Who doesn’t love to browse in the fiction section of bookstores? Much of that joy comes from perusing book covers. Did you ever wonder how the publishers draw us in, how they pick their cover art designs? I found a few answers at the 2015 Historical Novel Society Conference.

The session on The Art of Book Cover Design taught me that those pictures with the “headless bodice” are a strong trend right now. They let readers imagine themselves in those ball gowns or romantic negligees. Another reason is that sometimes everything in a photo shoot is right, the pose, the dress, the setting—all but the model’s face. So, she appears from the neck down. Full-face covers say, “Nice to see you!” We want to know the story behind that compelling stranger’s expression. There’s also the “Got your back” cover which is a woman seen from the back. We sense she’s facing a trial or challenge and we’re behind her to give support.

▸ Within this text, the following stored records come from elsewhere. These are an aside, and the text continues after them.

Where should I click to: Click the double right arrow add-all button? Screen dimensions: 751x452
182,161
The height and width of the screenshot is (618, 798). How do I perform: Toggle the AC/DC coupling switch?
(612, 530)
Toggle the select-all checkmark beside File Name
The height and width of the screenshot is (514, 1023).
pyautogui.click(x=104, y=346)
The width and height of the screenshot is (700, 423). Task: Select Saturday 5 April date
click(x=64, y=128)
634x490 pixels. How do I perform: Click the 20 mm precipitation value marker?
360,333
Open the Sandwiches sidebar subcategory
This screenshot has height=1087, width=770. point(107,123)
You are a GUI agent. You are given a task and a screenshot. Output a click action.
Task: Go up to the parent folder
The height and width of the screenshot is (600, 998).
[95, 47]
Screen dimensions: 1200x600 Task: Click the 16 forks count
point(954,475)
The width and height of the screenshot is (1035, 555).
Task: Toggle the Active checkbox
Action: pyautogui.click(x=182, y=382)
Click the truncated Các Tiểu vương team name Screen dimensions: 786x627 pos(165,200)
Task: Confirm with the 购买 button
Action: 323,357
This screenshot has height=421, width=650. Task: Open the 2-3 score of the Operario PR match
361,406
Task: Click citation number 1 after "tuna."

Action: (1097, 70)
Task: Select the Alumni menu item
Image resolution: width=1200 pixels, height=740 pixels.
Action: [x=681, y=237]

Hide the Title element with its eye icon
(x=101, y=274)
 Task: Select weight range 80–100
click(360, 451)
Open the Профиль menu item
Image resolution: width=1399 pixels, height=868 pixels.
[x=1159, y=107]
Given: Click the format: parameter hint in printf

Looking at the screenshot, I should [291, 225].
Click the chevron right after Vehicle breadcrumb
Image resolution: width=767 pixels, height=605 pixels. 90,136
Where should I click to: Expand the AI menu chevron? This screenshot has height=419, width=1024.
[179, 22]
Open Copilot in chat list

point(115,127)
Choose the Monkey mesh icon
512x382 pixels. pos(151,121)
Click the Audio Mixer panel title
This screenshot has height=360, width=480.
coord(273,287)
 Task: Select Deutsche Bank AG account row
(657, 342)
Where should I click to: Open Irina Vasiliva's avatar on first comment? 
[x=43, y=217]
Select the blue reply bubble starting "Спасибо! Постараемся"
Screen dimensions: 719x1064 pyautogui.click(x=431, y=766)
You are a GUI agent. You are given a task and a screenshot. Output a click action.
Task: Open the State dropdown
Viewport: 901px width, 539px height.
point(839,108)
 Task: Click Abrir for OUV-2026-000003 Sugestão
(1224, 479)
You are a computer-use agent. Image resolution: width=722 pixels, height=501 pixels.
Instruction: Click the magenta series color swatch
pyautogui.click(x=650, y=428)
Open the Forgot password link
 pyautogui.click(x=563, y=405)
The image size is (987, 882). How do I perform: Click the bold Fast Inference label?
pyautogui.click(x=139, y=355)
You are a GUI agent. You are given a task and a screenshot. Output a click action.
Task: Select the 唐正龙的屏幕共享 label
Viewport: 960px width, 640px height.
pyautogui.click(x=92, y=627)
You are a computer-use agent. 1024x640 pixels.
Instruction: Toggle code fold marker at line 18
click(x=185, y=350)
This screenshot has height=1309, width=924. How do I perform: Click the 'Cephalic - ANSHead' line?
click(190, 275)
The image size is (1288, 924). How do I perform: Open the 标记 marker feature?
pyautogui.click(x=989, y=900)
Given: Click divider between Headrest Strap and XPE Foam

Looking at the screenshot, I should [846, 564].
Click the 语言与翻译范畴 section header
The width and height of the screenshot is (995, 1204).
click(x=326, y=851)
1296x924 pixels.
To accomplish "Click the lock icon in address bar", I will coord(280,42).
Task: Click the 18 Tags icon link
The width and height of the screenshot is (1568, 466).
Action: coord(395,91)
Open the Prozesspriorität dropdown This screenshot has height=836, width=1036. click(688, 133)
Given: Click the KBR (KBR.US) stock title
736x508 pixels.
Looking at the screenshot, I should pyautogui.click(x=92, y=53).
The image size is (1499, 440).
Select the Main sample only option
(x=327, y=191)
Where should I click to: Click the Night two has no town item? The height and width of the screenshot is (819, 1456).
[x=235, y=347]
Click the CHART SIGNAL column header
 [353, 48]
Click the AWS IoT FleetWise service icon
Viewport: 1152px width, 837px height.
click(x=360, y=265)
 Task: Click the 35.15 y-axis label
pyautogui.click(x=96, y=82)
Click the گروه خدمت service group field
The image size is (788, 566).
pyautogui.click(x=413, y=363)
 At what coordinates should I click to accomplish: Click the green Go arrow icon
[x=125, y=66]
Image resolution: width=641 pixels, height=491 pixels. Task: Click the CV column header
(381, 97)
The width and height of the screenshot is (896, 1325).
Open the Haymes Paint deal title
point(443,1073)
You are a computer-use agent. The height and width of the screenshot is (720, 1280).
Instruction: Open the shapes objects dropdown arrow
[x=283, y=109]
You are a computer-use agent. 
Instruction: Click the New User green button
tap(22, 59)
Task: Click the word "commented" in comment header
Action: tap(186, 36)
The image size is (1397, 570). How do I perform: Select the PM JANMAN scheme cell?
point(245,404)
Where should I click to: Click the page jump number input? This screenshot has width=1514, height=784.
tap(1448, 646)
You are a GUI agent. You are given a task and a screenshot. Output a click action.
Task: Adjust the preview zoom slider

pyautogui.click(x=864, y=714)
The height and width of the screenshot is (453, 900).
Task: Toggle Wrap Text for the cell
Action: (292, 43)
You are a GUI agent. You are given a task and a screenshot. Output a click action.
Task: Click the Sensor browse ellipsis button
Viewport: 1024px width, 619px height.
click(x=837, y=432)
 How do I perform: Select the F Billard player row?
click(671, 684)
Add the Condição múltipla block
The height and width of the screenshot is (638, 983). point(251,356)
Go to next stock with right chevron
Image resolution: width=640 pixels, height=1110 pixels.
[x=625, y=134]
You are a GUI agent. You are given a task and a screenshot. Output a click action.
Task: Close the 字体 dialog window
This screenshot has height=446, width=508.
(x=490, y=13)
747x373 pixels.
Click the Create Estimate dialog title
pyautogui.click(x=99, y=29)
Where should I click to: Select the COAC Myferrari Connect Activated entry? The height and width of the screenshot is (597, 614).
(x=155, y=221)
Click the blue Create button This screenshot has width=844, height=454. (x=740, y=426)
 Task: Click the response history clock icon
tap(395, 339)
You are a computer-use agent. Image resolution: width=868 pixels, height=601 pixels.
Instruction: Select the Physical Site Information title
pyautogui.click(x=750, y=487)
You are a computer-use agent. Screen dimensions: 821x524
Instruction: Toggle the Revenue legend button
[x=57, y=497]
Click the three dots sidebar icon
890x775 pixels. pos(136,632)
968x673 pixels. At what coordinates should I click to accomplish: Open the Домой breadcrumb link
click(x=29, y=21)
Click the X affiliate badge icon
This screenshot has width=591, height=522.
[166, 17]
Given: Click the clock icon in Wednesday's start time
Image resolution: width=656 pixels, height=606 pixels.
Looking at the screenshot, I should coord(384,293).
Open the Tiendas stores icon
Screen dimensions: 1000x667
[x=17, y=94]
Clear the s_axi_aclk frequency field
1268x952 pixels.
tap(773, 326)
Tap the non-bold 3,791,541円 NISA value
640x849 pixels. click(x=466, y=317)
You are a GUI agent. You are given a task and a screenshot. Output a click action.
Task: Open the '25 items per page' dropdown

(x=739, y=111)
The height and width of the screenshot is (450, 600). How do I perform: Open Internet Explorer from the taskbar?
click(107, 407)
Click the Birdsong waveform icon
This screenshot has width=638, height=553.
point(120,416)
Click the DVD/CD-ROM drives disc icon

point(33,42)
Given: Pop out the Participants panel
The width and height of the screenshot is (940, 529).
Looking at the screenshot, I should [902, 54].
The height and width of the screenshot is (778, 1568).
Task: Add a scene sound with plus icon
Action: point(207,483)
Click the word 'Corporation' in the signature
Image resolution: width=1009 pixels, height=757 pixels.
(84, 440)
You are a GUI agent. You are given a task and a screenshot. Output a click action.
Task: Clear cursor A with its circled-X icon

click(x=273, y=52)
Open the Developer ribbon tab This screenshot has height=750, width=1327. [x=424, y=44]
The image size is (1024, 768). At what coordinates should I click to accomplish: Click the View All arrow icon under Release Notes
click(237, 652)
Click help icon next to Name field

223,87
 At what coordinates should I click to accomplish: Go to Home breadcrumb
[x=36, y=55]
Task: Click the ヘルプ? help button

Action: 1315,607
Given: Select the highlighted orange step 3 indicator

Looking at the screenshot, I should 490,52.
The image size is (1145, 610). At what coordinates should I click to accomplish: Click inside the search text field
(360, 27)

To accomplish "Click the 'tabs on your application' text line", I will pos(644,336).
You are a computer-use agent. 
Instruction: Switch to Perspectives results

There are also covers with evocative, symbolic images like flowers or castles (or my own Remarkable Silence). Some covers feature accessories like shoes by a doorway or a dress thrown across a divan. These are mysterious.
And even type font chosen for the title is a factor. It can let people know the time of the story. For example, we’ve all seen

the Art Deco typeset for books set in that era. Classic font still rules, however, because it’s timeless and easy to read.
Book covers are part of the joy of choosing what we read. They invite us inside irresistible worlds. Let’s find a bookstore, or look through our e-books menu, and browse.